- **What you should do**
From the material below, list every line containing "computer".

- **Provided entries**
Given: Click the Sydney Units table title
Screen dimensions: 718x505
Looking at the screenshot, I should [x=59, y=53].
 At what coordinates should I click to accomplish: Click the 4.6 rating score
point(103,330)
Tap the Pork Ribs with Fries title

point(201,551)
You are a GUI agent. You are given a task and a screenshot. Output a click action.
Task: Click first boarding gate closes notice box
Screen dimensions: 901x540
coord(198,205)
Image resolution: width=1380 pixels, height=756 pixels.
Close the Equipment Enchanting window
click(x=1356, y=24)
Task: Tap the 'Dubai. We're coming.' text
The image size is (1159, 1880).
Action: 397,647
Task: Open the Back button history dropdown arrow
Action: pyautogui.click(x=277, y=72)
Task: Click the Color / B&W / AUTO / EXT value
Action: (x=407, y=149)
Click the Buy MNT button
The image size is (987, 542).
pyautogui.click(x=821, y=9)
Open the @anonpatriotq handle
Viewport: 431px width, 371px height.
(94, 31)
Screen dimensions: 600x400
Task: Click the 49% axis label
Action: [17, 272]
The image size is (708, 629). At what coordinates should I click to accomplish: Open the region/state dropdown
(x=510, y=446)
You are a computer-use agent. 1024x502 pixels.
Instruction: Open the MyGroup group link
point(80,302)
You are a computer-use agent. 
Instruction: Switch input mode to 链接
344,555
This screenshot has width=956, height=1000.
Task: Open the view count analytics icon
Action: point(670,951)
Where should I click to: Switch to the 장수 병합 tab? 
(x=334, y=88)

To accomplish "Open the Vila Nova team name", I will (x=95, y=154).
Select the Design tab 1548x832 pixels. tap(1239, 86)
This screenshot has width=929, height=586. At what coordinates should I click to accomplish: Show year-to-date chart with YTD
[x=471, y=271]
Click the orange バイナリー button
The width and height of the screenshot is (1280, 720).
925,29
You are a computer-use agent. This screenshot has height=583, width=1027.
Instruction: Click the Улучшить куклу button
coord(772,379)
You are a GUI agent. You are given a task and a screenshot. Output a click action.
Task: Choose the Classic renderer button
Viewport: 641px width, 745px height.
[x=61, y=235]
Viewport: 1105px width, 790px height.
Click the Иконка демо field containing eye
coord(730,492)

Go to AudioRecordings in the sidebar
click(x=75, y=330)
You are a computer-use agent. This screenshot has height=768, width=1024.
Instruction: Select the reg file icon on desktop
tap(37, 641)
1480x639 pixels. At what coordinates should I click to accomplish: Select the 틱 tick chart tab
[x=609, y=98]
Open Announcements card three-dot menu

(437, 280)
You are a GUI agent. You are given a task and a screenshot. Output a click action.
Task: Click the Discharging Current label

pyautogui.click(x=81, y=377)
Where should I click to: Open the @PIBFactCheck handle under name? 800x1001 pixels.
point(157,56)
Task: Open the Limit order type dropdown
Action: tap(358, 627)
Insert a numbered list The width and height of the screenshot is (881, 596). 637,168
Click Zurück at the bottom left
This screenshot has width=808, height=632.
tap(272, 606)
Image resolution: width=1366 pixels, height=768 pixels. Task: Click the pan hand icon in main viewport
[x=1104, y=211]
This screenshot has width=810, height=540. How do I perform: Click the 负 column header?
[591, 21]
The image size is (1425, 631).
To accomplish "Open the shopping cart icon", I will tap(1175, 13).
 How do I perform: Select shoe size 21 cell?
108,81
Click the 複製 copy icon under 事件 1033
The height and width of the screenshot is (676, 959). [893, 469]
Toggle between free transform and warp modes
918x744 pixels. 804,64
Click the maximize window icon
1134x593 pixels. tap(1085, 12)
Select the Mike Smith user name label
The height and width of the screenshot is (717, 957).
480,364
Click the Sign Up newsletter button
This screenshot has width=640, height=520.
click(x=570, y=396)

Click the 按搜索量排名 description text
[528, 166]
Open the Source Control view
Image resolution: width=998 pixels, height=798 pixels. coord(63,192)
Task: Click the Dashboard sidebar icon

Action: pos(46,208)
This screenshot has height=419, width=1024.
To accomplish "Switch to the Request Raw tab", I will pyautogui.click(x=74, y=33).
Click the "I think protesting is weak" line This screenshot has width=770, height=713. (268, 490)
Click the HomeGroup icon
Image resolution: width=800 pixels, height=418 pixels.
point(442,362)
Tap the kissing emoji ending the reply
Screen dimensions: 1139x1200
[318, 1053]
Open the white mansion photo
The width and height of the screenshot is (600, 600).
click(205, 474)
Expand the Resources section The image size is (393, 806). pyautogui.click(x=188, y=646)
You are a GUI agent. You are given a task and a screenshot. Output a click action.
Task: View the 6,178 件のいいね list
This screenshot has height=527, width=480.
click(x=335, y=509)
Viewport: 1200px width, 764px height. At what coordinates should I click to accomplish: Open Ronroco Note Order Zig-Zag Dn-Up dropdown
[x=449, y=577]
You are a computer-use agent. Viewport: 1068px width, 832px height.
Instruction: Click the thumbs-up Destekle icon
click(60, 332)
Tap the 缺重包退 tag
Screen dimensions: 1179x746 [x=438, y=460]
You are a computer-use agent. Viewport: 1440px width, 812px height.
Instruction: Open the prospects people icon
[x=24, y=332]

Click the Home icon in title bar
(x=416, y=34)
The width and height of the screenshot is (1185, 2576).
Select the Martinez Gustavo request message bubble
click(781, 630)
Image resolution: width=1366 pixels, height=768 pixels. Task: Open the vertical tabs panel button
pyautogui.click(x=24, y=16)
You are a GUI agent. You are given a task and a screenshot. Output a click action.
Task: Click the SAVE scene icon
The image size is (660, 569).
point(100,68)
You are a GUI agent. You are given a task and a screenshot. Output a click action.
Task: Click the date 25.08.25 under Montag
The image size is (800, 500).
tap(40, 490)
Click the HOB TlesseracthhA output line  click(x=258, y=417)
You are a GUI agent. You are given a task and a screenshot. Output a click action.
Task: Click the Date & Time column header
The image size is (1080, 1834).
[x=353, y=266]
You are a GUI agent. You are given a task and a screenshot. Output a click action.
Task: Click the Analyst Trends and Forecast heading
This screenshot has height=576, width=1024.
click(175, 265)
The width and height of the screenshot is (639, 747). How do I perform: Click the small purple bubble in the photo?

- **Worked solution**
You are a computer-use agent. 1024x502 pixels.
You are a computer-use agent. 
You are a computer-use agent. This screenshot has height=583, width=1027.
You are a computer-use agent. This screenshot has height=768, width=1024.
You are a computer-use agent. Viewport: 1068px width, 832px height.
You are a computer-use agent. Viewport: 1440px width, 812px height.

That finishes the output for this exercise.